Freds responded by going red and wiping his hand through his own dripping wet hair. ‘I’ve been a bit of a shit, haven’t I?’
I can’t tell you how adorable he looked. I wanted to give him a towel and dry him off like Star had Kev, but I got the feeling Star would flip out if I did.
‘Yes, you are a shit,’ Star told him crossly. ‘A royal bloody shit, now get down on your knees and apologise to all of us. To Calypso, for believing the worst of her. Then you can apologise to Malcolm for not being more grateful to him for helping your girlfriend out. And last but not least you can say sorry to Indie and me for having to put up with Calypso being so bloody miserable all week when she’s got enough on her plate with her parents splitting up. Oh, and to Kev for being your mate and having to put up with your misplaced sense of grandeur twenty-four-seven. Insecure my arse.’

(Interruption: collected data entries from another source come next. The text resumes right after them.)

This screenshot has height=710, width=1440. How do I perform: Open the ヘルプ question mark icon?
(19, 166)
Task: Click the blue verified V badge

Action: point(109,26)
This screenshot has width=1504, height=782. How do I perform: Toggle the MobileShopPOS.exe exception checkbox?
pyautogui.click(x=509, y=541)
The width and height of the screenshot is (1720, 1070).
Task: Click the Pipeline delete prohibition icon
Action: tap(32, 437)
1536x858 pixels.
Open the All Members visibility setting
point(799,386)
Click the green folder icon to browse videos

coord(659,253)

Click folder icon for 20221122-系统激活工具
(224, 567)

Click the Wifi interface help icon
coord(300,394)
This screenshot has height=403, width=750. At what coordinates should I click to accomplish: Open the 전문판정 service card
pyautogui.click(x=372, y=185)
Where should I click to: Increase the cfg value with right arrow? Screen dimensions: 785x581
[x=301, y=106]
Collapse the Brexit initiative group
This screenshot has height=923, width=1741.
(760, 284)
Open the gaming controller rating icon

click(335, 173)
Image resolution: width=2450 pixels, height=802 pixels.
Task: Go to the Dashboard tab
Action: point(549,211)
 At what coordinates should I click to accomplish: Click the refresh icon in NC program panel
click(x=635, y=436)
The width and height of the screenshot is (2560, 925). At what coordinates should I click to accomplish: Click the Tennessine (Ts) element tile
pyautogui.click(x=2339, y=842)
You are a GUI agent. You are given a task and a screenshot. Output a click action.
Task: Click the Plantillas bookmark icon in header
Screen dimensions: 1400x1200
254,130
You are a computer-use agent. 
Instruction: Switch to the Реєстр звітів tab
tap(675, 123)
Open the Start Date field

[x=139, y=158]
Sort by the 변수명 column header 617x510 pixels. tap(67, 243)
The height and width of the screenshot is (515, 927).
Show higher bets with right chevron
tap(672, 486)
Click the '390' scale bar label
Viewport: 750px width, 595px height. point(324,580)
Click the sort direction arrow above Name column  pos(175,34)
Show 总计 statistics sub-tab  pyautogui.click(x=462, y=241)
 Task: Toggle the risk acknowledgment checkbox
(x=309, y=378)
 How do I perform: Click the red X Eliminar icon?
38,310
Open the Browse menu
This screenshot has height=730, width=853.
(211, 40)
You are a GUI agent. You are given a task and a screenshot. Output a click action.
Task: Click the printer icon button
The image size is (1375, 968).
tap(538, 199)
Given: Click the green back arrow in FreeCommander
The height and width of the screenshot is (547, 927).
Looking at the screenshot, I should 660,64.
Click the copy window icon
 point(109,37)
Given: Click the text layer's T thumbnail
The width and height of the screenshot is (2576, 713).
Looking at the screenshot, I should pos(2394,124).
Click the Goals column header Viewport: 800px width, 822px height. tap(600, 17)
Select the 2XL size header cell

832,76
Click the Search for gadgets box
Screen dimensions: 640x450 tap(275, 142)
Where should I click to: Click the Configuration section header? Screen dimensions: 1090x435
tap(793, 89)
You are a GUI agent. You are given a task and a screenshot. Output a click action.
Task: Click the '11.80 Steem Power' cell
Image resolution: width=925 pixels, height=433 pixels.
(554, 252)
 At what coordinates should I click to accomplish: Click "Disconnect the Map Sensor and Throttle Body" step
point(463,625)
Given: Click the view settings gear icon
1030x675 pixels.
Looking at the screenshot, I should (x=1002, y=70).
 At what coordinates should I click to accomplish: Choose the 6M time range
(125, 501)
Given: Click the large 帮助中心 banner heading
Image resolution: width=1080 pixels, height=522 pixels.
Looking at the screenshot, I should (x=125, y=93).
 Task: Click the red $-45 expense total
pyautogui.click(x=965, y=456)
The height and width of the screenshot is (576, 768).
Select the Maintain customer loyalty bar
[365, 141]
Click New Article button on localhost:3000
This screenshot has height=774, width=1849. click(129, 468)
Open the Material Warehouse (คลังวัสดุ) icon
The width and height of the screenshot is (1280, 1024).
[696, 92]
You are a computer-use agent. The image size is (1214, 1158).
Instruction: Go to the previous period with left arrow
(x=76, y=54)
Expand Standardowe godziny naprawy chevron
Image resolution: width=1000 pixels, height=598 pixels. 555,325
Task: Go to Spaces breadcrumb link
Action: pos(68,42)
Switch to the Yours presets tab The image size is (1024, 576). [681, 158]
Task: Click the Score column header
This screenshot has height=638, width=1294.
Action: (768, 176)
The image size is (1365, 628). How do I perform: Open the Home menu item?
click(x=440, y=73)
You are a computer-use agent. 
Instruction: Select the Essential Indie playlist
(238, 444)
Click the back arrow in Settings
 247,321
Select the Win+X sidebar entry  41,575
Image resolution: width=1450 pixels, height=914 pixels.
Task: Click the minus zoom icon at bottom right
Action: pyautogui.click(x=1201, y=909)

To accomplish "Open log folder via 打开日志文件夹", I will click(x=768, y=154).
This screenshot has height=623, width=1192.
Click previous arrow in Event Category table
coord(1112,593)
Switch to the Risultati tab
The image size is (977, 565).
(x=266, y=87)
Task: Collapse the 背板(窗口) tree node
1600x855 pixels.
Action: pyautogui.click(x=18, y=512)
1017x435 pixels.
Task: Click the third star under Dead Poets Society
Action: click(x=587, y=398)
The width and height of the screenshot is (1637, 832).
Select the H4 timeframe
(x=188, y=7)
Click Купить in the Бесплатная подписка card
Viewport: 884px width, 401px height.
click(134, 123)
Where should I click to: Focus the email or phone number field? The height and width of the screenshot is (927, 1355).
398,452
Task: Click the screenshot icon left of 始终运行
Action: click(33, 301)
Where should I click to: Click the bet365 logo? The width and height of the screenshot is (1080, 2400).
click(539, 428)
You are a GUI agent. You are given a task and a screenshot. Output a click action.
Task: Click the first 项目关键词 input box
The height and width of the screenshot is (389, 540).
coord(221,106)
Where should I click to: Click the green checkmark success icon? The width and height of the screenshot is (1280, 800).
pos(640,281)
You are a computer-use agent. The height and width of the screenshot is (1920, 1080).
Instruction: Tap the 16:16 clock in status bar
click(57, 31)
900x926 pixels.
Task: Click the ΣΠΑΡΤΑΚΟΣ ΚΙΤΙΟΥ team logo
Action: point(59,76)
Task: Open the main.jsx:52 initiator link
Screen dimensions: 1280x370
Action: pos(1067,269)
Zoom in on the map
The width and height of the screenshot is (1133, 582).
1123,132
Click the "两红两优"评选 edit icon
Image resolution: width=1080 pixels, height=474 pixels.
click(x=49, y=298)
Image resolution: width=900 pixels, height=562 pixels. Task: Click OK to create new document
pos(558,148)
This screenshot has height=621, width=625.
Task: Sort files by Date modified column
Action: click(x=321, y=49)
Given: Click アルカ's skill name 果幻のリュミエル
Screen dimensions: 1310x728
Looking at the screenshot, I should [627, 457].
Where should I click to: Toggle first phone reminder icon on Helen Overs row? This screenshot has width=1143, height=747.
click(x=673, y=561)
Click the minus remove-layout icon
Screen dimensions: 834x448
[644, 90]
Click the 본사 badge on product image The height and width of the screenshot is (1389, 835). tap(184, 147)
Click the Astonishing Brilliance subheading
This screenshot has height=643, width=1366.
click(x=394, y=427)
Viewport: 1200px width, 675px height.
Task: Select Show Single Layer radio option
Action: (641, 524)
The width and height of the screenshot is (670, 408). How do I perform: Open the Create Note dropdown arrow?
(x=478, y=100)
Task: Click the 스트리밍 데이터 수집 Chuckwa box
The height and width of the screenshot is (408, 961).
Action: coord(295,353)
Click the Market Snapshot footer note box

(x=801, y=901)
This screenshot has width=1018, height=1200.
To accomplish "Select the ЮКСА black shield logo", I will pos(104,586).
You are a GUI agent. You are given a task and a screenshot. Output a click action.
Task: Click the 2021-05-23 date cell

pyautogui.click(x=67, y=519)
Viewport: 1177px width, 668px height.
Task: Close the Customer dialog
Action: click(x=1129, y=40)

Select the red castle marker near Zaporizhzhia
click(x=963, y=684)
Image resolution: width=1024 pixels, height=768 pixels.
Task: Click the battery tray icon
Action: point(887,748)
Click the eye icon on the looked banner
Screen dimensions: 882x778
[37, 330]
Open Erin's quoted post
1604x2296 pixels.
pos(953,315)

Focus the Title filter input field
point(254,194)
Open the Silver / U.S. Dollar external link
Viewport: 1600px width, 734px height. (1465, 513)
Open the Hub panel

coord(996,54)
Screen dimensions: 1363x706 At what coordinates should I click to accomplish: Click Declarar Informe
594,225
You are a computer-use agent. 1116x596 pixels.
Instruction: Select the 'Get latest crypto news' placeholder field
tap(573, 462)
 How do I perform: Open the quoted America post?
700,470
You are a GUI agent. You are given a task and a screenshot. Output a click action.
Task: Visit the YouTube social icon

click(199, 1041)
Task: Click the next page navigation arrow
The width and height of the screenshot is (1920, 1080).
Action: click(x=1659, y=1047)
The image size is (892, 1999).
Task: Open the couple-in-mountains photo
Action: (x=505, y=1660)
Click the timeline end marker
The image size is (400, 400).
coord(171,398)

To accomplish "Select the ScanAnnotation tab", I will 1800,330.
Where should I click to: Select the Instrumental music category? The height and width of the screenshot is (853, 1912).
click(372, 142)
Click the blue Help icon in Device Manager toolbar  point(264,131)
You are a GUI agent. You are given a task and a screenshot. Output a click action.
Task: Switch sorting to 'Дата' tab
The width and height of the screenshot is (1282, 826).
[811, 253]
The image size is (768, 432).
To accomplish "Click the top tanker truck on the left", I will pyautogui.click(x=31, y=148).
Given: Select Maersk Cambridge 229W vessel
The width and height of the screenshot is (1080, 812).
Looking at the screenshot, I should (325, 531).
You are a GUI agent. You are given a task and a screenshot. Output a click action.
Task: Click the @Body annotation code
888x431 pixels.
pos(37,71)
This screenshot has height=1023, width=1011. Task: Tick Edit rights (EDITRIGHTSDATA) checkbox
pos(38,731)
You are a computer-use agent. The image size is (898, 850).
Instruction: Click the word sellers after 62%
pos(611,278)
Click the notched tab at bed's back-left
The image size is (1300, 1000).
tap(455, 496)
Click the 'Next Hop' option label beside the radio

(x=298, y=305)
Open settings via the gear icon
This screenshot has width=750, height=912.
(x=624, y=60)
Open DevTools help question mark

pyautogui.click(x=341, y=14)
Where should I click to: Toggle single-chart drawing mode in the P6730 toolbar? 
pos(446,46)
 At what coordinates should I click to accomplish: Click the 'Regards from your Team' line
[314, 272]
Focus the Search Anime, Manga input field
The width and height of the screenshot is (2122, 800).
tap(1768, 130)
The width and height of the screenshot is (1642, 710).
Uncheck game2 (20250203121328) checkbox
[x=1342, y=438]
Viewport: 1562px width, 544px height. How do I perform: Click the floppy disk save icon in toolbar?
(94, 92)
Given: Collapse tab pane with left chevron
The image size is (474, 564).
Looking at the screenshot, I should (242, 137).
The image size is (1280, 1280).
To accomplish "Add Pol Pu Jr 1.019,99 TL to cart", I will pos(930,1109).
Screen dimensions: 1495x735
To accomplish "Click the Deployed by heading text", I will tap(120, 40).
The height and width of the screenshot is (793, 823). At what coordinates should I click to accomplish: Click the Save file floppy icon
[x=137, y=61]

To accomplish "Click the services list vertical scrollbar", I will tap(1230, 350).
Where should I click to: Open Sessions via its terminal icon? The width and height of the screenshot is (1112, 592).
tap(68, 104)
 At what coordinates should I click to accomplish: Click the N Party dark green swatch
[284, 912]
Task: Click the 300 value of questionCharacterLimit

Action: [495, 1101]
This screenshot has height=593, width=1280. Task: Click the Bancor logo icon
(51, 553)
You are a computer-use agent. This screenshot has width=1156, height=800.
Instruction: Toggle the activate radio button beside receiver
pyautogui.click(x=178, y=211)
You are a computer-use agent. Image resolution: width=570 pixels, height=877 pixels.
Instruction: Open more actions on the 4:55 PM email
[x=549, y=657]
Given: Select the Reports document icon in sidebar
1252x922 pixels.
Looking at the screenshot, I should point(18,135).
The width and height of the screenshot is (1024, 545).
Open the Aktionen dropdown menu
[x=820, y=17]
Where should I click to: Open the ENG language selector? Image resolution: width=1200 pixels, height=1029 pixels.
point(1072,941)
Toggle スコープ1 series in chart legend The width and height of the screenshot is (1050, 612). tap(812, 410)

Indie giggled, and I noticed Malcolm looking at her like a lovesick puppy.
Freddie wiped some raindrops off his face. God, he was fit. I really wished Star could see how lovely he was, which I bet she would if she got to know him properly. ‘Erm, can we go somewhere on our own for a chat?’ he asked me quietly.
After checking whether Star had heard, I nodded, too happy to trust myself to speak. Star was busily dabbing KeVs nose with the towel.
‘Calypso and I are just going to nip into the bathroom for a chat,’ he said looking straight at Star. ‘Before I go I’d just like to say, to all of you, especially Calypso, obviously, who’s the best girlfriend a boy could wish for.’ Then, and this is true, I swear, he got down on his knees and arms outstretched said, ‘Forgive me, ladies and McHamish and Kev, for I have done yea wrong.’
Malcolm gave him a gentle kick. ‘Piss off, you idiot, you were always crap at drama.’ And then everyone laughed – even Star (well, she rolled her eyes and smiled) – and Freds and I went into the en suite for a quiet chat.